Under the canopy with Alice, Michel and Claude Monet
Delicate is the wind that caresses the French countryside when the sun timidly shines once again after the cold and the silence. Yellow, purple, red and green, the flowers bow to the rustling of the cool spring, among the gentle buzz of insects. Under the colourful fabric of a large canopy that covers the sky, a table set with plates, cutlery, glasses, wine and bread. Lunch is waiting to be eaten, placed neatly on the white tablecloth that is almost blinding. On the bench a female figure wears a white dress and a hat: she is posing together with her son in dark clothes. The face of the woman disappears in the tone of her complexion, while the face of the boy can be glimpsed with three small dots that slip through the colours of the landscape. His eyes are focused on dad, sitting on the other side of the canvas, serious and focused, intent on painting.
Alice, Michel and Claude - wife, son and painter - are in the garden, because the painter, the great Claude Monet, has decided to portray his family in one of his splendid and increasingly famous paintings.
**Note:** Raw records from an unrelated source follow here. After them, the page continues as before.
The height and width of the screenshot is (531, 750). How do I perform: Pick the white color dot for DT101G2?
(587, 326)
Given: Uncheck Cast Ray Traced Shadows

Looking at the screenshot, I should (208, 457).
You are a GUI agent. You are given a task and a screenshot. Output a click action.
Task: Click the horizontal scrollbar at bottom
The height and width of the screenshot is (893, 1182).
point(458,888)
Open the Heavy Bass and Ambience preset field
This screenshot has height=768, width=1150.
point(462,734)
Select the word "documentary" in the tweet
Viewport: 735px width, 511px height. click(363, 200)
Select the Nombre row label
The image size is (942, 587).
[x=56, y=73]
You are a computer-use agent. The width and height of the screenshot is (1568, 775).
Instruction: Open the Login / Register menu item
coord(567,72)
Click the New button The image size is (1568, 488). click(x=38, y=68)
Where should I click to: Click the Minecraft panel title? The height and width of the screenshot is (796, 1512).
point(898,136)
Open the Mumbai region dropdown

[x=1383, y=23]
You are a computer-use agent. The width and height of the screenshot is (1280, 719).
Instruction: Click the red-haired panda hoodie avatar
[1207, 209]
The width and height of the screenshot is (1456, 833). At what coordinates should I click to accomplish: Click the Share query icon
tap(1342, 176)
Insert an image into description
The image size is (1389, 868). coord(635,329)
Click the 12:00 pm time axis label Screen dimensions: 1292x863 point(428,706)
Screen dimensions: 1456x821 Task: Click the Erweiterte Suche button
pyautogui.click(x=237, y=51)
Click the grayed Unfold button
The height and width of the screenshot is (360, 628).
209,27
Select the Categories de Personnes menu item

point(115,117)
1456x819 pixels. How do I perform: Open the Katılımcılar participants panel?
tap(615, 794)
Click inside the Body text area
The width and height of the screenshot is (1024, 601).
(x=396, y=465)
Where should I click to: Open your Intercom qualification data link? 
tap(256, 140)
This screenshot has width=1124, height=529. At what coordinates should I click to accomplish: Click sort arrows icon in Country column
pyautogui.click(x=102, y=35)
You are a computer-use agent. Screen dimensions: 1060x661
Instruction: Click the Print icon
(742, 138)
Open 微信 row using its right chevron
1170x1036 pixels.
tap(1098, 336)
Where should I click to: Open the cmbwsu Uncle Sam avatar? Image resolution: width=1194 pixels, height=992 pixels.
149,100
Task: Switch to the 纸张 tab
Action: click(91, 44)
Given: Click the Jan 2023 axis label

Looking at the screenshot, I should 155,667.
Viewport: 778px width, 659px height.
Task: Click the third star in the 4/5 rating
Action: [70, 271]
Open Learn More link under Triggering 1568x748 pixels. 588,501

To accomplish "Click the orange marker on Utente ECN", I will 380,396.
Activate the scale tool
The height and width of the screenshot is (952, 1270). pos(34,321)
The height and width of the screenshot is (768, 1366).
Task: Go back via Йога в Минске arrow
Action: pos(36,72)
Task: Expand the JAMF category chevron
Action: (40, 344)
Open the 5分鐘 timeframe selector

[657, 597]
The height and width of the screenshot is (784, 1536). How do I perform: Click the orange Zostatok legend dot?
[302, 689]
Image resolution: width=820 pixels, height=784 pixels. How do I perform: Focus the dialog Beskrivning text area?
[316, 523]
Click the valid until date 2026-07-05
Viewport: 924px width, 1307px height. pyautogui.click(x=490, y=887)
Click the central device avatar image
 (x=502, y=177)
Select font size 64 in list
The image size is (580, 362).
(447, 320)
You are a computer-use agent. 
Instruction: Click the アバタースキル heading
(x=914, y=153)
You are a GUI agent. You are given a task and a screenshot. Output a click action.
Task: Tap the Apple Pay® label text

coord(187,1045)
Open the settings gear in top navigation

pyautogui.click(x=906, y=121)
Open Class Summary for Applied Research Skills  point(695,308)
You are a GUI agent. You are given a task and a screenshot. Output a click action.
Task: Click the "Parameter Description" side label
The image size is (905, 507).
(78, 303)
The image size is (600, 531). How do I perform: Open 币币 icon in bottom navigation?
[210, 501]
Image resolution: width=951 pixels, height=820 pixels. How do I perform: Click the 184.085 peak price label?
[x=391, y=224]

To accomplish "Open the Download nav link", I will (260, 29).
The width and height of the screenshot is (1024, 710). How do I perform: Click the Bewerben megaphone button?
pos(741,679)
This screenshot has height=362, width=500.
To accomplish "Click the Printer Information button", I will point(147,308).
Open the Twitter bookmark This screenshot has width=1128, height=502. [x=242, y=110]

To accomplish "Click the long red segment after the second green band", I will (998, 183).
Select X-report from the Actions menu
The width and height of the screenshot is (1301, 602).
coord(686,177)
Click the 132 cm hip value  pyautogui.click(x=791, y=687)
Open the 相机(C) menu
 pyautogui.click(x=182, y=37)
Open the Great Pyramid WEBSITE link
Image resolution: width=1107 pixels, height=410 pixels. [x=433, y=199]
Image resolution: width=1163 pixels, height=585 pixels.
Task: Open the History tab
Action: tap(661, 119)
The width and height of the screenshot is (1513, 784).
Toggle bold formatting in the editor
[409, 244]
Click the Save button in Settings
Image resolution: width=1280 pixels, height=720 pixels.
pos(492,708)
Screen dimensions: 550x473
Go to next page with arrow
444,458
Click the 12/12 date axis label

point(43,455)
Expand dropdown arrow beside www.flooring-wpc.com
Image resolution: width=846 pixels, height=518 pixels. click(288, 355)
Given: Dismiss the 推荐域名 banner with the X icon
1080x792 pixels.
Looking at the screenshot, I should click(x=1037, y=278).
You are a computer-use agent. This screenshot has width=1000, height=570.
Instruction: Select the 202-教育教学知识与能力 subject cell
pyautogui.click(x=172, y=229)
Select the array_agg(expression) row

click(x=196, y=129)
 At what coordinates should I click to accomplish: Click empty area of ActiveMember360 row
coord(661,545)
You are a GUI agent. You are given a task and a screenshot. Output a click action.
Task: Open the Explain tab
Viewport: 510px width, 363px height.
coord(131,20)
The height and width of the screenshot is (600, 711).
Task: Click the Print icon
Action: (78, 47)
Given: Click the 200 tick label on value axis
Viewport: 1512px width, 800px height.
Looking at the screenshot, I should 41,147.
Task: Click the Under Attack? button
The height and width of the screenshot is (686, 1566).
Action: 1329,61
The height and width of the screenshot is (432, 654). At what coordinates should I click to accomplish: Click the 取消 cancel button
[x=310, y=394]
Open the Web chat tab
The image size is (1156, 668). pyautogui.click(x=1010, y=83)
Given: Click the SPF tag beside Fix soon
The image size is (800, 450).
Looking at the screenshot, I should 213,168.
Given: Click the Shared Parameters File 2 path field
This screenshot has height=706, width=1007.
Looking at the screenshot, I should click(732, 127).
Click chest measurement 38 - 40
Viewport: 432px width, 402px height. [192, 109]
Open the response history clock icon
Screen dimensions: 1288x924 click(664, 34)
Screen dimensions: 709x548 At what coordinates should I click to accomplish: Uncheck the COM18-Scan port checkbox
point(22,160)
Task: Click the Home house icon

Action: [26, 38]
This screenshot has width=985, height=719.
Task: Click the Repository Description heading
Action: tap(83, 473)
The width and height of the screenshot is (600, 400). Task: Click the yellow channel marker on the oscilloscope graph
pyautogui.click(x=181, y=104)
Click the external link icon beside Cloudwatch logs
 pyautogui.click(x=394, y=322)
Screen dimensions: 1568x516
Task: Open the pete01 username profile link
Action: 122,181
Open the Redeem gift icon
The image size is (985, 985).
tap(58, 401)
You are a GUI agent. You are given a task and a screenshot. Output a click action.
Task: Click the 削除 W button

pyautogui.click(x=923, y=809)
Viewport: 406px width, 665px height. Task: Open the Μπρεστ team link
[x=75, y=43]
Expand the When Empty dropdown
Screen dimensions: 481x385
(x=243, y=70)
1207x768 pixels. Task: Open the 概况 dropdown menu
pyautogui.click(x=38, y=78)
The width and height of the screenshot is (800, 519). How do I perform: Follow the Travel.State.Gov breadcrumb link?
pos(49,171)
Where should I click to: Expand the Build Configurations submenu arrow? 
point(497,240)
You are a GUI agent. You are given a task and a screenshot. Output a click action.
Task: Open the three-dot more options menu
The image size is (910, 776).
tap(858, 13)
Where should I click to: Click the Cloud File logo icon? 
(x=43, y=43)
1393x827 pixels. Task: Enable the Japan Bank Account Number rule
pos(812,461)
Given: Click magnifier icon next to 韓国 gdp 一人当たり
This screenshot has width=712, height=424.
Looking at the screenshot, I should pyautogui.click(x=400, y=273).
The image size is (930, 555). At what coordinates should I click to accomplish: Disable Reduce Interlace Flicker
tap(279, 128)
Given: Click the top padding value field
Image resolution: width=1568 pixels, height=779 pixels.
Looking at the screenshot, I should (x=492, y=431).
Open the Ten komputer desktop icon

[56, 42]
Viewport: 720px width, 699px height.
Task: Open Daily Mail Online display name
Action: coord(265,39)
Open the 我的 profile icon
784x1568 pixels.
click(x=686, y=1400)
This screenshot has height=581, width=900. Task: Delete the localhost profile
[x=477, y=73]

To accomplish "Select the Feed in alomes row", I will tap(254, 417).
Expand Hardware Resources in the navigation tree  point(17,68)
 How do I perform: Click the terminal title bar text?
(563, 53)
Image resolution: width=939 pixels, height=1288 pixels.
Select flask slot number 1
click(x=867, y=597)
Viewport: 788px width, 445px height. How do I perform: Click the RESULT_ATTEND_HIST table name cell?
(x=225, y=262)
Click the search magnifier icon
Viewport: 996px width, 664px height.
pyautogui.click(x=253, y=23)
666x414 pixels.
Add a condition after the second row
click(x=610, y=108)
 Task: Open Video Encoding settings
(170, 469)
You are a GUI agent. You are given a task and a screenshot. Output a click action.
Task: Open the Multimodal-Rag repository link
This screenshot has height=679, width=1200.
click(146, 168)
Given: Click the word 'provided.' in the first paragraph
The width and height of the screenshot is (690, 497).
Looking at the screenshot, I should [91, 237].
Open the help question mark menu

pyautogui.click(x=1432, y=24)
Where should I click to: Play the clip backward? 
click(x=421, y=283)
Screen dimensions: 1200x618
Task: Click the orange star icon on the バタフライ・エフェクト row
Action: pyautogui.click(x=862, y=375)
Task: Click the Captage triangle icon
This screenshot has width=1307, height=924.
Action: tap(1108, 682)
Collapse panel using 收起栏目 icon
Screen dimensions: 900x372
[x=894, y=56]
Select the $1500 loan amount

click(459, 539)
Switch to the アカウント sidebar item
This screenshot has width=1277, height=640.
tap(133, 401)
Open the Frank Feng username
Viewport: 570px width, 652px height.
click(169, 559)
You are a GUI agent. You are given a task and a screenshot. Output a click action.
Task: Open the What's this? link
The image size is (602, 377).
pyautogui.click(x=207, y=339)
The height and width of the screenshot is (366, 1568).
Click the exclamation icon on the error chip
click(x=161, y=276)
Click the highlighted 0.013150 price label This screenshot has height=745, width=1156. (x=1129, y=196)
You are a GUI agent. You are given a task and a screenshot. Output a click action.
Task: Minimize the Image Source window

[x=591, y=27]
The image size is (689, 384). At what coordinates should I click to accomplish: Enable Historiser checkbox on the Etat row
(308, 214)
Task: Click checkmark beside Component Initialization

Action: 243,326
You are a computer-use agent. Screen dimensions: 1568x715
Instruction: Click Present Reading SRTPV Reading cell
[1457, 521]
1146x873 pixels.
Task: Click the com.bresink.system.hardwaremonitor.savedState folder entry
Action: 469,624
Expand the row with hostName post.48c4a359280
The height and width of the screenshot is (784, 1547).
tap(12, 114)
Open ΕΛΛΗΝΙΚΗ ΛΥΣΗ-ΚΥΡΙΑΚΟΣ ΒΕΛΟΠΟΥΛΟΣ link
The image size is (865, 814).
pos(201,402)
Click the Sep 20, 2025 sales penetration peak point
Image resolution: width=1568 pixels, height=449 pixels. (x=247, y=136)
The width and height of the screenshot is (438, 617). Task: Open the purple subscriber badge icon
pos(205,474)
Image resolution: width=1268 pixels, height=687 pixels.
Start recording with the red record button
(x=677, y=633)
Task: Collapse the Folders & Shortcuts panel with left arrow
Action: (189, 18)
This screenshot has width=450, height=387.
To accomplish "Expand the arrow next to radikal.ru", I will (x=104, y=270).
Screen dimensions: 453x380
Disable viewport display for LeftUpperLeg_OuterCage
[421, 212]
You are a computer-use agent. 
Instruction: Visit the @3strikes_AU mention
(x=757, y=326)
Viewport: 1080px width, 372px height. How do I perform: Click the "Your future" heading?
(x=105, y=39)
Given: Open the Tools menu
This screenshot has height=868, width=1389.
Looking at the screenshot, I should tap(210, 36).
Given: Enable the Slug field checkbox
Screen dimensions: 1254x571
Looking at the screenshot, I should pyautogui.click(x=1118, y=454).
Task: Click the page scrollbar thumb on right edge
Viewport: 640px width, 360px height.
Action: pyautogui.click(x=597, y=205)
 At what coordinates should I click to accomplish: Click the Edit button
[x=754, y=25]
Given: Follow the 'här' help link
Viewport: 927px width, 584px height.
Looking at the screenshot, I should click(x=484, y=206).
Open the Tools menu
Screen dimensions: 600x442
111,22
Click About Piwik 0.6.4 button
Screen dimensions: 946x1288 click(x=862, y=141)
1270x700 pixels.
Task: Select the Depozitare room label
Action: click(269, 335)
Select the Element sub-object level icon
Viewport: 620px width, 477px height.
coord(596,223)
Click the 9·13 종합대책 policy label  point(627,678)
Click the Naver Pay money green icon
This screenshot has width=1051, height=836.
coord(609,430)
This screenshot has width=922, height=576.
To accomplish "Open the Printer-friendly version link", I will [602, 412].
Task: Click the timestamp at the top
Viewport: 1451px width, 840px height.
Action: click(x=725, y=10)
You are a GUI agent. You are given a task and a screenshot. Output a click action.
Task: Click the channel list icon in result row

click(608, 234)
Monet has the habit of painting in the open air, "en plein air", as they say. In fact, he argues that painting needs to stay in touch with the world, representing everyday life, including little family habits like this lunch, which brings peace and tranquillity to the great tumult of existence.
Monet seeks the most immediate aspect of this tender moment: the impression, the moment in which the figures of his experience emerge from the flow of perception. So there is no time to add outlines and shading, there is no time to build an ideal pictorial space with the rigid geometries of perspective. In short, there is no time to think. Monet only has the time to execute quick and decisive brushstrokes, always sprinting towards the next moment, like the world they portray. Brushstrokes that are not blended but rather juxtaposed, with the pure colours of a vibrant vision in which even the shadows are alive.
Claude Monet, Luncheon Under the Canopy (1883-1886), oil on canvas 116 x 136 cm, private collection.